Similarly, the Black officers involved were swiftly arrested and fired while the white officer involved went unnamed and employed days after the attack leading some to question whether all officers involved were treated similarly.
We cannot as a nation understand and unpack the way systemic racism works if we are not openly, honestly and communally asking ourselves how we transform systems so that they are more equitable. In the matter of Tyre Nichols, we should be asking ourselves how the system of policing should be changed, not just how the individual officers involved can be held accountable. But too often, we become overly preoccupied with individual actors versus the broader system.
The truth is that the culture of policing in the U.S. is designed to aggressively overpolice communities of color. It doesn’t matter who’s in the system, the system will continue to produce the same negative outcomes for Black and brown communities. This is why representation alone isn’t the answer to the problem. The nation needs to transform the system entirely and create a new paradigm of public safety. As Makani Themba said, “There is only one revolutionary question, and it is how.” That is the central question that the country needs to answer.
I understand firsthand the pain that families, friends and the community feel when someone has been harmed by law enforcement. In 1998, a close friend was murdered by an off duty police officer. When JJ died, there was silence from law enforcement and the media. His friends and family were left to process the loss of our loved one without community support and justice. What our community needed during that time is what Americans need today—substantive action that will lead to behavior change. In other words, it’s not enough for the officers in Nichols' case to be prosecuted, communities of color will not be safe from police violence until there is a systemic change to policing in America.

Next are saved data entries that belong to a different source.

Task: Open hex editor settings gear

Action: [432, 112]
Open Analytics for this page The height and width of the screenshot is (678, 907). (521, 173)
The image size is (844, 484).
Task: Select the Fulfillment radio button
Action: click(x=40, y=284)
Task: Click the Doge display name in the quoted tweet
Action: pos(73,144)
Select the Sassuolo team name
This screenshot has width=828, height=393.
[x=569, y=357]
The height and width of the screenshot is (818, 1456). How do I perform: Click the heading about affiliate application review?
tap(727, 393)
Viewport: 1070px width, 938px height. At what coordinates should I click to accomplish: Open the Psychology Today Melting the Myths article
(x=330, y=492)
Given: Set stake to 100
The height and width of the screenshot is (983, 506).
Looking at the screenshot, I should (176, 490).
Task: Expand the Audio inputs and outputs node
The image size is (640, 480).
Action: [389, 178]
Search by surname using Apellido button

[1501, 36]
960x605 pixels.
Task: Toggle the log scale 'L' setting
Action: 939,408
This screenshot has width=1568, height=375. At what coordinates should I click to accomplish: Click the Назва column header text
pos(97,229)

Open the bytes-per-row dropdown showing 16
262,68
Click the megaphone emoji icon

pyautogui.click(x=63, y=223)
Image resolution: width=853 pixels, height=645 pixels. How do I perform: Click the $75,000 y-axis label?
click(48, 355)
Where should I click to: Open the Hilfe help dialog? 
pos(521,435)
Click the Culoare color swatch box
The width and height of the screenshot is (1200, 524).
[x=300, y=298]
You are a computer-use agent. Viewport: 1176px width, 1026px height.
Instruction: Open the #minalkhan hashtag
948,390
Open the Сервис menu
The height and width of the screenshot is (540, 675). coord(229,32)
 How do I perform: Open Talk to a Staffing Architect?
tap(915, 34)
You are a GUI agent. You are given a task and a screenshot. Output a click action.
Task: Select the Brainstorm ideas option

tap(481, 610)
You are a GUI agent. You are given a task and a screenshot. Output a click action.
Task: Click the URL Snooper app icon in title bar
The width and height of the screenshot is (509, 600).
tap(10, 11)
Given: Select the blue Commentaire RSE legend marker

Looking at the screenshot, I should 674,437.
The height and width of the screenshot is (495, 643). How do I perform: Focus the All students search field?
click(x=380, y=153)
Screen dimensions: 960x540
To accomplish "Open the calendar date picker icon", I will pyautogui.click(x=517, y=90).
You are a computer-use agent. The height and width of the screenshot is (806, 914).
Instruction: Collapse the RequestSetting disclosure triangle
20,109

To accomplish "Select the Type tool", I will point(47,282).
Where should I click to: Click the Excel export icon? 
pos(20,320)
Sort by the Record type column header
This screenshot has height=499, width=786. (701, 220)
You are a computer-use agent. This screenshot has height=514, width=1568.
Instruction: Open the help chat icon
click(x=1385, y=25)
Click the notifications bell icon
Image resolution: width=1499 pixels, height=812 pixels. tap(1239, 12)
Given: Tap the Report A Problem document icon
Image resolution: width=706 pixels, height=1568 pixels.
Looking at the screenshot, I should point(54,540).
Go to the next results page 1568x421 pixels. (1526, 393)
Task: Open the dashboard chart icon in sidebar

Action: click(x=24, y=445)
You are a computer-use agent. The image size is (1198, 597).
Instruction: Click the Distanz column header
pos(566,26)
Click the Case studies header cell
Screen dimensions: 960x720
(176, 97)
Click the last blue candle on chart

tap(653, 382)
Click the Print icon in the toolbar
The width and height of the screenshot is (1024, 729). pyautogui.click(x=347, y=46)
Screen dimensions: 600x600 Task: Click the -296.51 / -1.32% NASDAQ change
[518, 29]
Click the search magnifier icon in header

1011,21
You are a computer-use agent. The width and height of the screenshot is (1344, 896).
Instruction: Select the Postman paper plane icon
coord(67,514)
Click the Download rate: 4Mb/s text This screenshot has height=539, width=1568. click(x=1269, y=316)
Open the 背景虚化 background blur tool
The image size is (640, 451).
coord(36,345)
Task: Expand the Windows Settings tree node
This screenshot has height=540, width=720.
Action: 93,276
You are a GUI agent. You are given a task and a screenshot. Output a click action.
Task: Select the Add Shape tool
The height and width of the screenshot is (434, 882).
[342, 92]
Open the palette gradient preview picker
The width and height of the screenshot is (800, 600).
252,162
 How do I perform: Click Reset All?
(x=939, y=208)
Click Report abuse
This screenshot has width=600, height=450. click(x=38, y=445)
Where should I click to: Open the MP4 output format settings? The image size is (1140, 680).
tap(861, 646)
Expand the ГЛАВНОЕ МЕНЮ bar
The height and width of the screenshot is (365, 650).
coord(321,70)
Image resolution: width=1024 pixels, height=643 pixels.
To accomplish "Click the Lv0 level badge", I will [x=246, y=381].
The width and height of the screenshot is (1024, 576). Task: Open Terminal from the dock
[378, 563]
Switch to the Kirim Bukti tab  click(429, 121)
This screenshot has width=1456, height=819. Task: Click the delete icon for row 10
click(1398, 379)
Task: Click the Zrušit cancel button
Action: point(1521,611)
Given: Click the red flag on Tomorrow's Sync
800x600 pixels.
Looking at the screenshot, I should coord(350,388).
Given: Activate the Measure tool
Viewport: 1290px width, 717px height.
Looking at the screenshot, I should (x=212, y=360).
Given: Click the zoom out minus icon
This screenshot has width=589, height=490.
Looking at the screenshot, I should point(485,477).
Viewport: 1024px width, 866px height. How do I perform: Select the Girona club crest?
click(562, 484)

From our work at Race Forward, we know that the federal government has an immense opportunity to lead on racial equity. For centuries local, state and federal government entities have created and sustained policies and systems that produce inequitable outcomes for people of color. After decades of grassroots organizing by leaders of color, the Biden administration took meaningful steps to address structural racism within federal agencies and issued two historic executive orders on racial equity in 2021, and again in February 2023. The executive orders directed federal agencies to advance racial equity and develop corresponding equity action plans detailing how they would do so. We must continue pushing the federal government to lean in where they can, examine the data to determine if they are having an impact and adjust plans accordingly.
Those of us in the community have work to do as well. First, we must continue registering to vote and voting on Election Day. The district attorney in Memphis, the one who brought charges against five of the officers involved, was newly elected. If we do not vote, we do not have the opportunity to put people in office who are aligned with our vision and values. So in the same way that federal agencies have work to do, community members must also do the things that are in our power to do.
In addition to voting, we must never surrender our right to peaceably assemble. Although there are many measures being considered to prevent protests, peaceful assembly remains a powerful tool to garner attention and provoke conversations on race and racial justice.
One of the takeaways in this moment is that we cannot lose hope. There is a real opportunity to elevate the conversation and move to action rather than focus on intentions.
Glenn Harris is the president of Race Forward, a racial equity organization.